= A Droga da Obediência =

Novel by Brazilian writer Pedro Bandeira

A Droga da Obediência (The Drug of Obedience) is the first book in a young adult fiction series by Brazilian writer Pedro Bandeira. It was originally published in 1984 by Editora Moderna. It features a group of teens who call themselves Os Karas (intentional misspelling of "Caras", that could be translated as "The Guys"). The series includes five more books: Pântano de Sangue, Anjo da Morte, A Droga do Amor, Droga de Americana!, and A Droga da Amizade.

==Synopsis==
Miguel is the leader of the Os Karas group of friends, who get together to investigate and resolve mysterious events. The other members are Crânio, Magrí, Calu, and Chumbinho. The group has a secret meeting place (under a trapdoor inside a closet of cleaning supplies) where they gather to talk about what could have caused twenty-seven students from several nearby schools to vanish.

==Main characters==

- Miguel - He has no nickname.
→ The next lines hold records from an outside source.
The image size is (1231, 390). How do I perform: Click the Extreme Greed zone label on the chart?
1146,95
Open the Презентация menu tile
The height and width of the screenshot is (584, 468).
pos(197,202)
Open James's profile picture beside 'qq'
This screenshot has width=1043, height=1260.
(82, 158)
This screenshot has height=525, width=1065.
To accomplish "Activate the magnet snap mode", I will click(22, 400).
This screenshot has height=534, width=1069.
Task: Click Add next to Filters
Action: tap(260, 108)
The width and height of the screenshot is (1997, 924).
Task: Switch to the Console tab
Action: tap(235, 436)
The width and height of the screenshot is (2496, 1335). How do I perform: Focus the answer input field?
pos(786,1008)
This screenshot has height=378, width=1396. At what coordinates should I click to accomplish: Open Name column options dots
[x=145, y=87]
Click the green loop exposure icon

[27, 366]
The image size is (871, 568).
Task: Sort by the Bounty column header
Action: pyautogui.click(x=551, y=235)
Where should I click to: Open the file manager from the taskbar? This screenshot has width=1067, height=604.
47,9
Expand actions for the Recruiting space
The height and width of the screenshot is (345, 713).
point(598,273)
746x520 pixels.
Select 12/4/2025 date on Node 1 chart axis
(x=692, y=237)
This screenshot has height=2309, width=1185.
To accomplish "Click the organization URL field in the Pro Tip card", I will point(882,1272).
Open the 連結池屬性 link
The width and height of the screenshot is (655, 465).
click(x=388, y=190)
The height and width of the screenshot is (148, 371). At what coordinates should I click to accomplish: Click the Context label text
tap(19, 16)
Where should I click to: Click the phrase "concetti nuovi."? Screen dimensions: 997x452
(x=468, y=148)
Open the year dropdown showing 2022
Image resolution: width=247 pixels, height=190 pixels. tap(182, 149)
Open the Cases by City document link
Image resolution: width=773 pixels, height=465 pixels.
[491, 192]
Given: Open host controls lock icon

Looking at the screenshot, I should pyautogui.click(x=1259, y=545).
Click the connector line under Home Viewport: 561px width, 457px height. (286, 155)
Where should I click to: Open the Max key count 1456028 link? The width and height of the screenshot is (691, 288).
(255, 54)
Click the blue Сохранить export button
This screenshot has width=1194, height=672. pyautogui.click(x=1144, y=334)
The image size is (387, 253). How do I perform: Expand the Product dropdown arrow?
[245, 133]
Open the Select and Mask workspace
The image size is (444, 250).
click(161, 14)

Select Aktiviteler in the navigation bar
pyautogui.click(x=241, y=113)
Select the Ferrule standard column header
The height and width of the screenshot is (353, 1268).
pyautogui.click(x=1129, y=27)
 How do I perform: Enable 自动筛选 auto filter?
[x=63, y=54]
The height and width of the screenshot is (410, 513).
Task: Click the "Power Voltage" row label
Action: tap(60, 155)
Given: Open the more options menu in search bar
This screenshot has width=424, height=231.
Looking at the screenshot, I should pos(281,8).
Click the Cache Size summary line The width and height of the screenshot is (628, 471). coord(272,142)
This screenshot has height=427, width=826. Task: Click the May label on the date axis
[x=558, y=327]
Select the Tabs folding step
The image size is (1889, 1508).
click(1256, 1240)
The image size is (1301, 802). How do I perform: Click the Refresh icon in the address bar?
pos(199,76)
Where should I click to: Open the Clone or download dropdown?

It was his idea to create this secret group. He is the president of the Student Union. He leads the group and plans the actions to be taken by the Os Karas.
- Chumbinho - He loves video games and computers. With his intelligence and bravery, he smells new adventures from afar. This quality was precisely what made Chumbinho discover the secret group at their high school.
- Magrí - The star athlete at their high school, with Olympic medal potential. She is delicate and gentle. If necessary to save one of her friends or if there is a new adventure, Magrí shows a strong and brave side, ready to act and take risks.
- Calú - An actor who is extremely extroverted and playful. He is always in a good mood and encourages the Os Karas during their adventures. He is the most handsome boy at their school, and has a crush on Magrí.
- Crânio - He is the smart one. He is quiet and thoughtful, a chess champion who gets the best grades in school. He drops everything to gets involved in their adventures. His skills are especially useful during Maximum Emergency situations. He too has a crush on Magrí.